Goal of the exercise :: What follows is a set of records; give them all back exactly.

Dataset records ::
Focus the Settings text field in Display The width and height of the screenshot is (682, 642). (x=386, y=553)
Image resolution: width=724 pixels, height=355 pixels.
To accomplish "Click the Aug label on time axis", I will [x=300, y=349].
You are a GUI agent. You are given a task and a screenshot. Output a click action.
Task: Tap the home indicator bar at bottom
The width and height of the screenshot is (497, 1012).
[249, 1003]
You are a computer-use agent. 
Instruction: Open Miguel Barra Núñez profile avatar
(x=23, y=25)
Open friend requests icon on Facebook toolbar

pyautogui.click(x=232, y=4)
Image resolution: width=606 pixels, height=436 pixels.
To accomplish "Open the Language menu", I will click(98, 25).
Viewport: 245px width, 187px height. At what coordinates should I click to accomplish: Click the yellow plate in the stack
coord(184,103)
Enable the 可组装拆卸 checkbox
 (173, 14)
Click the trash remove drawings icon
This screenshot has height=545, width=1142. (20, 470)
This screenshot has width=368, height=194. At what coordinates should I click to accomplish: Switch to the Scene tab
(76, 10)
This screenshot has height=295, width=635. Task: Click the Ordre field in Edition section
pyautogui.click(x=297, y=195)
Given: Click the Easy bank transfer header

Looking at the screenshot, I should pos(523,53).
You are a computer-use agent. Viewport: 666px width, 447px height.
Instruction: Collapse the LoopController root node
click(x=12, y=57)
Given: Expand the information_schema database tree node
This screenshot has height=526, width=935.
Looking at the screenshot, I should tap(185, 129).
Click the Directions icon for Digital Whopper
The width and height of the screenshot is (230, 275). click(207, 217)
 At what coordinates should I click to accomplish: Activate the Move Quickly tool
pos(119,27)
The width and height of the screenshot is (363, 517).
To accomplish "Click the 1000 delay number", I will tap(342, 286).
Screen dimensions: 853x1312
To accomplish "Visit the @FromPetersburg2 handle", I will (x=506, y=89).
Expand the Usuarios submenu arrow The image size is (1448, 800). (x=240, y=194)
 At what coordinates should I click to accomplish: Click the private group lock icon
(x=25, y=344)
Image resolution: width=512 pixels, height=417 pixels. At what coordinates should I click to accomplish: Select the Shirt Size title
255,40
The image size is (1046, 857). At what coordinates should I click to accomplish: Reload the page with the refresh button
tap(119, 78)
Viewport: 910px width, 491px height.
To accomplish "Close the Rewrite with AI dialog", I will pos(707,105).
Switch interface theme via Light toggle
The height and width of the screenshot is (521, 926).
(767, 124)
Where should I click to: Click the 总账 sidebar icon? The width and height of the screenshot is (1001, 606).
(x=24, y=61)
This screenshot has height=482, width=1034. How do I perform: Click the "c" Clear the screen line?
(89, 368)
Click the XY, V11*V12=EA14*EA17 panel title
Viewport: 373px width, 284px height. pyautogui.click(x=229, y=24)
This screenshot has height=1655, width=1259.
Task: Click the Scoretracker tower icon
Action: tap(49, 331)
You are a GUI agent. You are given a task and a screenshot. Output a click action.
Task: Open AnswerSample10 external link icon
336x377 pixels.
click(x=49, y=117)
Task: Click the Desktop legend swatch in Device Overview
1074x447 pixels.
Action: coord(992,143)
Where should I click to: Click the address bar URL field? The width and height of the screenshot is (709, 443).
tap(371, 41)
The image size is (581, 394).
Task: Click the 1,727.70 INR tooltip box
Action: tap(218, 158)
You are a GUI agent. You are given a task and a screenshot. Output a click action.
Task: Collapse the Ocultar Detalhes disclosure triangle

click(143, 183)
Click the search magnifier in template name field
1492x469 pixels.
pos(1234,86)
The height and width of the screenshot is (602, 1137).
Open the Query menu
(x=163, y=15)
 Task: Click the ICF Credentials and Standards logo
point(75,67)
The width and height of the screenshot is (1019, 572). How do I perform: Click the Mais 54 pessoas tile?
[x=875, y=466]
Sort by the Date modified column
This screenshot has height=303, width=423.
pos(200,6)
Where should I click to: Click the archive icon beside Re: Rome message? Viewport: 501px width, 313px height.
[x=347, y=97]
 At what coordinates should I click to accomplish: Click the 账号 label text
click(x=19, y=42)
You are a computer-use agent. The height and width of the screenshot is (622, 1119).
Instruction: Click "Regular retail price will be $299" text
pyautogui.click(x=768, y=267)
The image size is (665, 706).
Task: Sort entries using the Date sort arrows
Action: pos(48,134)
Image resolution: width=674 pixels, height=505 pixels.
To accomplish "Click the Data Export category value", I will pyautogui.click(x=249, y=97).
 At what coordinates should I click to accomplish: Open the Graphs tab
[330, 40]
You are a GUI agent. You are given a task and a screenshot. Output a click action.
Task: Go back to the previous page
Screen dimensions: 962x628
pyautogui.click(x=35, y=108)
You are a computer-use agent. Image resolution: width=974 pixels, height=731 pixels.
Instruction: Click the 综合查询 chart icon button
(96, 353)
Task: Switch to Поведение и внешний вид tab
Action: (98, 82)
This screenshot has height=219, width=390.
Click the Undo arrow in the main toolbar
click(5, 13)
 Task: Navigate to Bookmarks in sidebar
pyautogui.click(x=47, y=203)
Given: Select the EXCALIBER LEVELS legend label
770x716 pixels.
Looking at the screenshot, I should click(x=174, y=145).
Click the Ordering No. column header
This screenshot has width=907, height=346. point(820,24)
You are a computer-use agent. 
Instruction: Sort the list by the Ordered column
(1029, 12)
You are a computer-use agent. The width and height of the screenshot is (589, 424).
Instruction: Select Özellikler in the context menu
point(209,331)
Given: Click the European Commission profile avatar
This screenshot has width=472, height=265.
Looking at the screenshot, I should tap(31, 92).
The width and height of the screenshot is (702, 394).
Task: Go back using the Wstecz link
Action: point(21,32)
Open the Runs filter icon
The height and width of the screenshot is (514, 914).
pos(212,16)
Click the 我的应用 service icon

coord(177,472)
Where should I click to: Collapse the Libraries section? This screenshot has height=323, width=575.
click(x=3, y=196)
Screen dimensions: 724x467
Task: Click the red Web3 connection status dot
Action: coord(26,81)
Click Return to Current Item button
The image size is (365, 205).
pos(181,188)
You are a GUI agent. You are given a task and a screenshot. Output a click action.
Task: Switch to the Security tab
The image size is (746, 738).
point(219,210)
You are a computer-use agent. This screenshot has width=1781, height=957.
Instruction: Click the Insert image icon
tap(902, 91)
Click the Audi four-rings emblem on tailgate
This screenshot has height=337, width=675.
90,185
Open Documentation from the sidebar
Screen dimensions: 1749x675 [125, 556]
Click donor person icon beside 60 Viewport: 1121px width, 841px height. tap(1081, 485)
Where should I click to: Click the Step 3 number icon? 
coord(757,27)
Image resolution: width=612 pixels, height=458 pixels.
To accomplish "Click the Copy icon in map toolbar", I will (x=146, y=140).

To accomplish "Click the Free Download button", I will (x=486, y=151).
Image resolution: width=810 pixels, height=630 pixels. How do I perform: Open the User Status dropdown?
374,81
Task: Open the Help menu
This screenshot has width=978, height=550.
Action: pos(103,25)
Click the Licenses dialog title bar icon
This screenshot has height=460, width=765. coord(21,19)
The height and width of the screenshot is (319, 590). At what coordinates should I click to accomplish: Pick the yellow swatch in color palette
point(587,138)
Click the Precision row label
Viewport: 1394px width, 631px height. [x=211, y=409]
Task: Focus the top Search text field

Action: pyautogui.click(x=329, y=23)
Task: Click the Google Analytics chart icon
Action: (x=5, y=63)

Solved problem ::
Focus the Settings text field in Display The width and height of the screenshot is (682, 642). (x=386, y=553)
Image resolution: width=724 pixels, height=355 pixels.
To accomplish "Click the Aug label on time axis", I will [x=300, y=349].
You are a GUI agent. You are given a task and a screenshot. Output a click action.
Task: Tap the home indicator bar at bottom
The width and height of the screenshot is (497, 1012).
[249, 1003]
You are a computer-use agent. 
Instruction: Open Miguel Barra Núñez profile avatar
(x=23, y=25)
Open friend requests icon on Facebook toolbar

pyautogui.click(x=232, y=4)
Image resolution: width=606 pixels, height=436 pixels.
To accomplish "Open the Language menu", I will click(98, 25).
Viewport: 245px width, 187px height. At what coordinates should I click to accomplish: Click the yellow plate in the stack
coord(184,103)
Enable the 可组装拆卸 checkbox
 (173, 14)
Click the trash remove drawings icon
This screenshot has height=545, width=1142. (20, 470)
This screenshot has width=368, height=194. At what coordinates should I click to accomplish: Switch to the Scene tab
(76, 10)
This screenshot has height=295, width=635. Task: Click the Ordre field in Edition section
pyautogui.click(x=297, y=195)
Given: Click the Easy bank transfer header

Looking at the screenshot, I should pos(523,53).
You are a computer-use agent. Viewport: 666px width, 447px height.
Instruction: Collapse the LoopController root node
click(x=12, y=57)
Given: Expand the information_schema database tree node
This screenshot has height=526, width=935.
Looking at the screenshot, I should tap(185, 129).
Click the Directions icon for Digital Whopper
The width and height of the screenshot is (230, 275). click(207, 217)
 At what coordinates should I click to accomplish: Activate the Move Quickly tool
pos(119,27)
The width and height of the screenshot is (363, 517).
To accomplish "Click the 1000 delay number", I will tap(342, 286).
Screen dimensions: 853x1312
To accomplish "Visit the @FromPetersburg2 handle", I will (x=506, y=89).
Expand the Usuarios submenu arrow The image size is (1448, 800). (x=240, y=194)
 At what coordinates should I click to accomplish: Click the private group lock icon
(x=25, y=344)
Image resolution: width=512 pixels, height=417 pixels. At what coordinates should I click to accomplish: Select the Shirt Size title
255,40
The image size is (1046, 857). At what coordinates should I click to accomplish: Reload the page with the refresh button
tap(119, 78)
Viewport: 910px width, 491px height.
To accomplish "Close the Rewrite with AI dialog", I will pos(707,105).
Switch interface theme via Light toggle
The height and width of the screenshot is (521, 926).
(767, 124)
Where should I click to: Click the 总账 sidebar icon? The width and height of the screenshot is (1001, 606).
(x=24, y=61)
This screenshot has height=482, width=1034. How do I perform: Click the "c" Clear the screen line?
(89, 368)
Click the XY, V11*V12=EA14*EA17 panel title
Viewport: 373px width, 284px height. pyautogui.click(x=229, y=24)
This screenshot has height=1655, width=1259.
Task: Click the Scoretracker tower icon
Action: tap(49, 331)
You are a GUI agent. You are given a task and a screenshot. Output a click action.
Task: Open AnswerSample10 external link icon
336x377 pixels.
click(x=49, y=117)
Task: Click the Desktop legend swatch in Device Overview
1074x447 pixels.
Action: coord(992,143)
Where should I click to: Click the address bar URL field? The width and height of the screenshot is (709, 443).
tap(371, 41)
The image size is (581, 394).
Task: Click the 1,727.70 INR tooltip box
Action: tap(218, 158)
You are a GUI agent. You are given a task and a screenshot. Output a click action.
Task: Collapse the Ocultar Detalhes disclosure triangle

click(143, 183)
Click the search magnifier in template name field
1492x469 pixels.
pos(1234,86)
The height and width of the screenshot is (602, 1137).
Open the Query menu
(x=163, y=15)
 Task: Click the ICF Credentials and Standards logo
point(75,67)
The width and height of the screenshot is (1019, 572). How do I perform: Click the Mais 54 pessoas tile?
[x=875, y=466]
Sort by the Date modified column
This screenshot has height=303, width=423.
pos(200,6)
Where should I click to: Click the archive icon beside Re: Rome message? Viewport: 501px width, 313px height.
[x=347, y=97]
 At what coordinates should I click to accomplish: Click the 账号 label text
click(x=19, y=42)
You are a computer-use agent. The height and width of the screenshot is (622, 1119).
Instruction: Click "Regular retail price will be $299" text
pyautogui.click(x=768, y=267)
The image size is (665, 706).
Task: Sort entries using the Date sort arrows
Action: pos(48,134)
Image resolution: width=674 pixels, height=505 pixels.
To accomplish "Click the Data Export category value", I will pyautogui.click(x=249, y=97).
 At what coordinates should I click to accomplish: Open the Graphs tab
[330, 40]
You are a GUI agent. You are given a task and a screenshot. Output a click action.
Task: Go back to the previous page
Screen dimensions: 962x628
pyautogui.click(x=35, y=108)
You are a computer-use agent. Image resolution: width=974 pixels, height=731 pixels.
Instruction: Click the 综合查询 chart icon button
(96, 353)
Task: Switch to Поведение и внешний вид tab
Action: (98, 82)
This screenshot has height=219, width=390.
Click the Undo arrow in the main toolbar
click(5, 13)
 Task: Navigate to Bookmarks in sidebar
pyautogui.click(x=47, y=203)
Given: Select the EXCALIBER LEVELS legend label
770x716 pixels.
Looking at the screenshot, I should click(x=174, y=145).
Click the Ordering No. column header
This screenshot has width=907, height=346. point(820,24)
You are a computer-use agent. 
Instruction: Sort the list by the Ordered column
(1029, 12)
You are a computer-use agent. The width and height of the screenshot is (589, 424).
Instruction: Select Özellikler in the context menu
point(209,331)
Given: Click the European Commission profile avatar
This screenshot has width=472, height=265.
Looking at the screenshot, I should tap(31, 92).
The width and height of the screenshot is (702, 394).
Task: Go back using the Wstecz link
Action: point(21,32)
Open the Runs filter icon
The height and width of the screenshot is (514, 914).
pos(212,16)
Click the 我的应用 service icon

coord(177,472)
Where should I click to: Collapse the Libraries section? This screenshot has height=323, width=575.
click(x=3, y=196)
Screen dimensions: 724x467
Task: Click the red Web3 connection status dot
Action: coord(26,81)
Click Return to Current Item button
The image size is (365, 205).
pos(181,188)
You are a GUI agent. You are given a task and a screenshot. Output a click action.
Task: Switch to the Security tab
The image size is (746, 738).
point(219,210)
You are a computer-use agent. This screenshot has width=1781, height=957.
Instruction: Click the Insert image icon
tap(902, 91)
Click the Audi four-rings emblem on tailgate
This screenshot has height=337, width=675.
90,185
Open Documentation from the sidebar
Screen dimensions: 1749x675 [125, 556]
Click donor person icon beside 60 Viewport: 1121px width, 841px height. tap(1081, 485)
Where should I click to: Click the Step 3 number icon? 
coord(757,27)
Image resolution: width=612 pixels, height=458 pixels.
To accomplish "Click the Copy icon in map toolbar", I will (x=146, y=140).

To accomplish "Click the Free Download button", I will (x=486, y=151).
Image resolution: width=810 pixels, height=630 pixels. How do I perform: Open the User Status dropdown?
374,81
Task: Open the Help menu
This screenshot has width=978, height=550.
Action: pos(103,25)
Click the Licenses dialog title bar icon
This screenshot has height=460, width=765. coord(21,19)
The height and width of the screenshot is (319, 590). At what coordinates should I click to accomplish: Pick the yellow swatch in color palette
point(587,138)
Click the Precision row label
Viewport: 1394px width, 631px height. [x=211, y=409]
Task: Focus the top Search text field

Action: pyautogui.click(x=329, y=23)
Task: Click the Google Analytics chart icon
Action: (x=5, y=63)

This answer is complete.